The requirements are specific and must be met exactly, or the pre-designation is invalid. Generally, the physician must be your regular primary care doctor who has previously treated you and maintains your medical records. You typically need to have existing health insurance coverage for non-work-related conditions at the time of the pre-designation. The doctor must agree in writing to serve as your workers’ compensation treating physician, and the written pre-designation notice must be on file with your employer before the injury happens.

The eligible physician types are usually limited to general practitioners, board-certified or board-eligible internists, family practitioners, or medical groups that operate as integrated multispecialty practices. Specialists generally don’t qualify as a pre-designated personal physician. If you’re considering pre-designation, confirm with your doctor that they’re willing to handle workers’ compensation cases, which involve significantly more paperwork and slower reimbursement than standard health insurance. Keep a copy of the signed pre-designation form for your own records, because if the employer claims they never received it, you’ll need proof.

Travel Reimbursement for Medical Appointments

Workers’ compensation covers reasonable travel costs to attend medical appointments related to your injury. This includes mileage for driving to and from the doctor, and in some cases parking fees, public transportation costs, and even lodging if you need to travel a significant distance for specialist care. The reimbursement is separate from your medical benefits and disability payments.

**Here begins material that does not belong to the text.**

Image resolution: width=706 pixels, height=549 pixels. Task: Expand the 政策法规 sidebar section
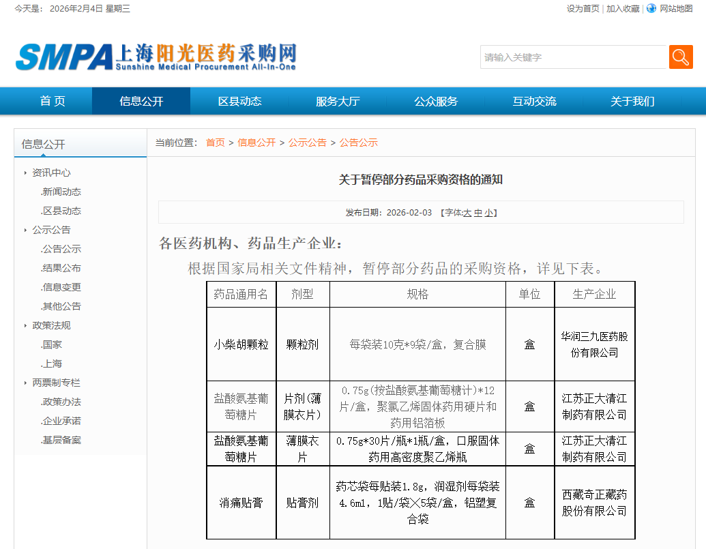[x=51, y=325]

Mileage reimbursement rates vary. The IRS standard mileage rate for medical purposes in 2026 is 20.5 cents per mile, but individual states may set their own workers’ compensation mileage rates that differ from the IRS figure. Some states peg their rate to the IRS standard; others set independent rates that can be higher or lower. Check with your claims administrator for the applicable rate in your jurisdiction.

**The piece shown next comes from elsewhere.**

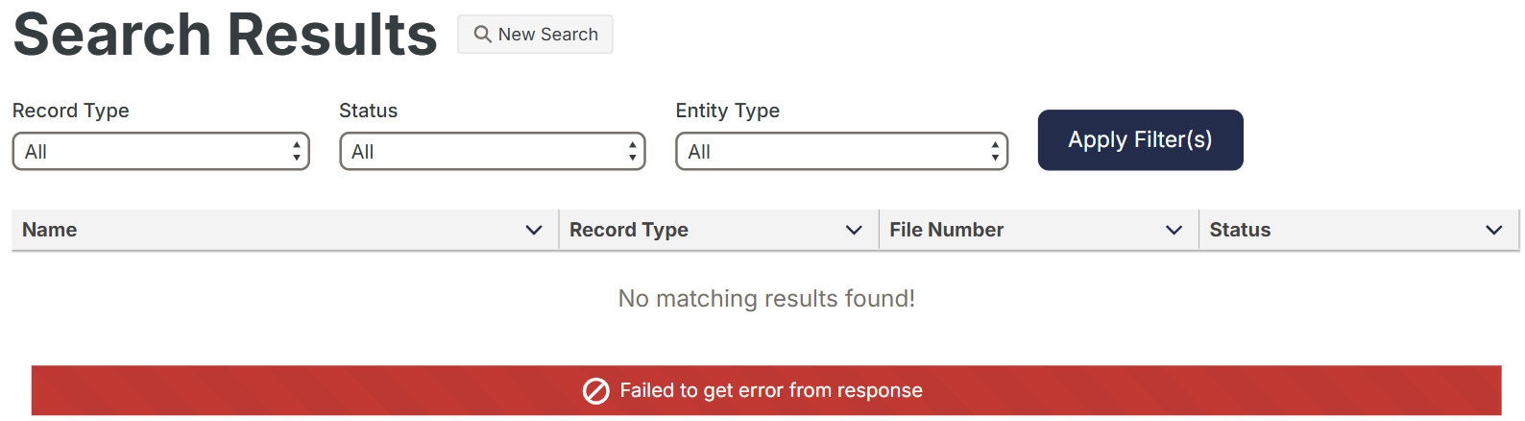Click the magnifier icon in New Search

For longer trips, reimbursement can extend to meals and lodging when a qualified specialist is located far from your home. Federal workers’ compensation programs require pre-authorization for travel exceeding 100 miles one way.1U.S. Department of Labor. Medical Travel Refund Request – Mileage (Form OWCP-957 Part A) State programs have similar distance thresholds, though the specifics vary. Keep detailed records of every trip: the date, destination, mileage, and purpose of the visit. Submit reimbursement requests promptly, as many programs impose filing deadlines that can cause you to forfeit travel expenses if you wait too long.

Evidence-Based Treatment Guidelines

A growing number of states require that workers’ compensation medical treatment follow published, evidence-based guidelines. These guidelines establish standard protocols for treating common workplace injuries involving the back, neck, shoulders, knees, and other frequently affected areas. When your doctor recommends treatment, both the utilization review process and any independent medical review will measure that recommendation against these guidelines.

The most commonly adopted frameworks include the American College of Occupational and Environmental Medicine guidelines and the Official Disability Guidelines. Some states have developed their own treatment guidelines tailored to their workers’ compensation system. The practical effect for injured workers is that your doctor can’t simply prescribe whatever they think is best. If the treatment falls outside the guidelines, the insurer has strong grounds to deny it through utilization review, and an appeal will be judged against the same benchmarks.

This doesn’t mean you’re stuck with a one-size-fits-all treatment plan. Guidelines include provisions for individual circumstances, and your doctor can make the case that your specific condition justifies a departure from standard protocols. But the burden shifts to your doctor to document why the guidelines don’t apply to your situation, and that documentation needs to be thorough enough to survive review by a physician who has never examined you.